◆ **WHAT THE EXERCISE ASKS**:
Look through the entries below for the string "will", and copy each line where it is found.

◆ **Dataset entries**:

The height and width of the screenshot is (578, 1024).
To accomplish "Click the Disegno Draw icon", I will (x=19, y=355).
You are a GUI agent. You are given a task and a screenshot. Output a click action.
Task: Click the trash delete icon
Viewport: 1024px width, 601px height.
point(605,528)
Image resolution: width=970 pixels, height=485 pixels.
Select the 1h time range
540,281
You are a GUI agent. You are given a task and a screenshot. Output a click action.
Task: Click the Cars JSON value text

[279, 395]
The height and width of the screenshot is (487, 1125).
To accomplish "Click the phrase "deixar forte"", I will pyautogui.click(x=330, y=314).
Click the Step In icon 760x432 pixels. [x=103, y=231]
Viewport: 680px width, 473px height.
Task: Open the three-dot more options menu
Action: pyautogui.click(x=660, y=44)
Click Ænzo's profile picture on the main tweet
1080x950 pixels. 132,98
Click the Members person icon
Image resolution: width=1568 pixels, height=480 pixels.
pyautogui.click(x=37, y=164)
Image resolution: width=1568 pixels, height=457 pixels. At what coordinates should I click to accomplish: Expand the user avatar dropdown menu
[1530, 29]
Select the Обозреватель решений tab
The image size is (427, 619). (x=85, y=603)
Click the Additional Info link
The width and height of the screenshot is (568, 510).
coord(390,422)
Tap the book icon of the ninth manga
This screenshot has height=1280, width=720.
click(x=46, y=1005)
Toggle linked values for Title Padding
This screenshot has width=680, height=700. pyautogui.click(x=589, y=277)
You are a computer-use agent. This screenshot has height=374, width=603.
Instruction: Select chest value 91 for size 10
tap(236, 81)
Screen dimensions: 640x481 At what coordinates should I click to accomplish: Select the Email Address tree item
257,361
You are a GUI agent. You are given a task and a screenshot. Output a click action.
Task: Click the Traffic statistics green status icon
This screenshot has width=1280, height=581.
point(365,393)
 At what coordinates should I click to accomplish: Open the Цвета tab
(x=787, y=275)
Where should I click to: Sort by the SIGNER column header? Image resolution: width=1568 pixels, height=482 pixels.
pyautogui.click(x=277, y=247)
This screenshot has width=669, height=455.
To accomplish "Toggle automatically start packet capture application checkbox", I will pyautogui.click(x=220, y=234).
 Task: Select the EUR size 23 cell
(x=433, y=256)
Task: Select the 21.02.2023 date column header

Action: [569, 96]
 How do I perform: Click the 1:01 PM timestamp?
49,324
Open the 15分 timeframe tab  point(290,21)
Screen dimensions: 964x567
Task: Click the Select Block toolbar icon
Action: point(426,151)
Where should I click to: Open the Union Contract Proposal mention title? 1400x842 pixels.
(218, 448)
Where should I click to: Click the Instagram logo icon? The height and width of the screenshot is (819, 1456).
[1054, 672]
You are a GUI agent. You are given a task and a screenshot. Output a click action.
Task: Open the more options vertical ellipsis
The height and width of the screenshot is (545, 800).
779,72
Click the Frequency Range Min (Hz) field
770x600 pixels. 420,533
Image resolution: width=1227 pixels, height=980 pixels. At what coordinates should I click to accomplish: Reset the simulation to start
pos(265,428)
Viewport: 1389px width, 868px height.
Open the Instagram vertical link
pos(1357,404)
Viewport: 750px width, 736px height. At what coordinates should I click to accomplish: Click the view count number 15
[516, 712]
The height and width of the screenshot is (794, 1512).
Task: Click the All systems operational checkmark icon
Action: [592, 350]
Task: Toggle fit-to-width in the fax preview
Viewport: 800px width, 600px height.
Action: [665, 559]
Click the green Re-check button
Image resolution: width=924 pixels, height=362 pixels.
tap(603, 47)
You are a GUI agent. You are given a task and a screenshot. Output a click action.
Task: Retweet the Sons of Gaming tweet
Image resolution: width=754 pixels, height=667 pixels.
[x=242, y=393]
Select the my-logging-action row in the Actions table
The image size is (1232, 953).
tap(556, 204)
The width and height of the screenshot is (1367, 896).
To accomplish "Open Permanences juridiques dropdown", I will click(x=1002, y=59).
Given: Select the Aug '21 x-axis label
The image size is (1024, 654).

◆ **RESPONSE TO THIS EXERCISE**:
To accomplish "Click the Disegno Draw icon", I will (x=19, y=355).
To accomplish "Click the phrase "deixar forte"", I will pyautogui.click(x=330, y=314).
To accomplish "Toggle automatically start packet capture application checkbox", I will pyautogui.click(x=220, y=234).
To accomplish "Open Permanences juridiques dropdown", I will click(x=1002, y=59).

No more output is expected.